Let's look at the first part of the expression: $$3x^2$$. This means 3 multiplied by $$x^2$$. No matter what whole number 'x' represents, $$x^2$$ will also be a whole number (since $$x^2$$ means 'x times x'). Since the term $$3x^2$$ is created by multiplying 3 by some whole number ($$x^2$$), it means that $$3x^2$$ is always a multiple of 3. Any multiple of 3 is, by definition, divisible by 3.

**step4** Analyzing the Second Term: $$6x$$

Now, let's examine the second part: $$6x$$. This means 6 multiplied by 'x'. We know that 6 itself is divisible by 3 (because $$6 = 3 \times 2$$). If we multiply a number that is already a multiple of 3 (like 6) by any other whole number (like 'x'), the result will also be a multiple of 3. For example, if x=4, then $$6x = 6 \times 4 = 24$$, and 24 is divisible by 3 ($$24 = 3 \times 8$$). Therefore, $$6x$$ is always divisible by 3.

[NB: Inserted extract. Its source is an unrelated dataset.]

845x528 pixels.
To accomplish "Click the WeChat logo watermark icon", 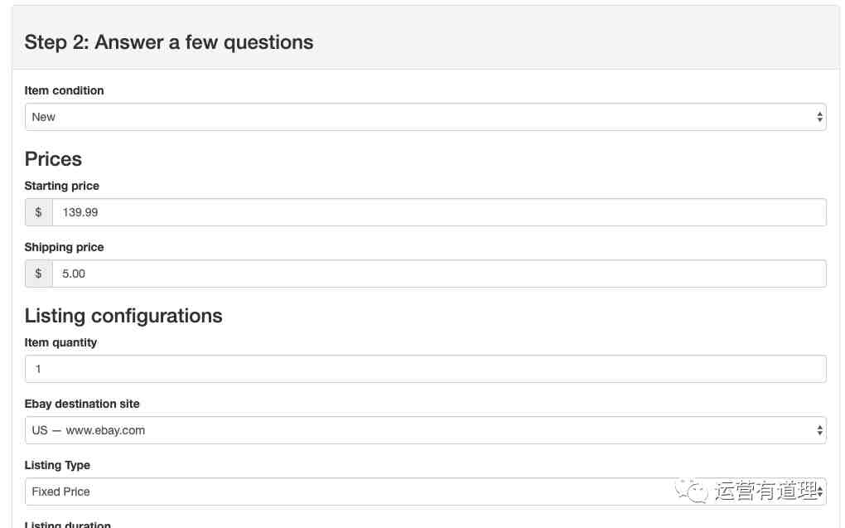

**step5** Analyzing the Third Term: $$3$$

Finally, let's look at the third part of the expression: $$3$$. The number 3 is clearly divisible by 3, as $$3 \div 3 = 1$$. So, this term is also a multiple of 3.

**step6** Concluding the Proof

We have shown that:
1. The first term ($$3x^2$$) is always divisible by 3.
2. The second term ($$6x$$) is always divisible by 3.
3. The third term ($$3$$) is always divisible by 3.
Since all the individual parts of the sum ($$3x^2 + 6x + 3$$) are divisible by 3, their total sum must also be divisible by 3. This means that for any whole number 'x', the expression $$3x^2 + 6x + 3$$ will always be a multiple of 3 and can be divided by 3 without any remainder.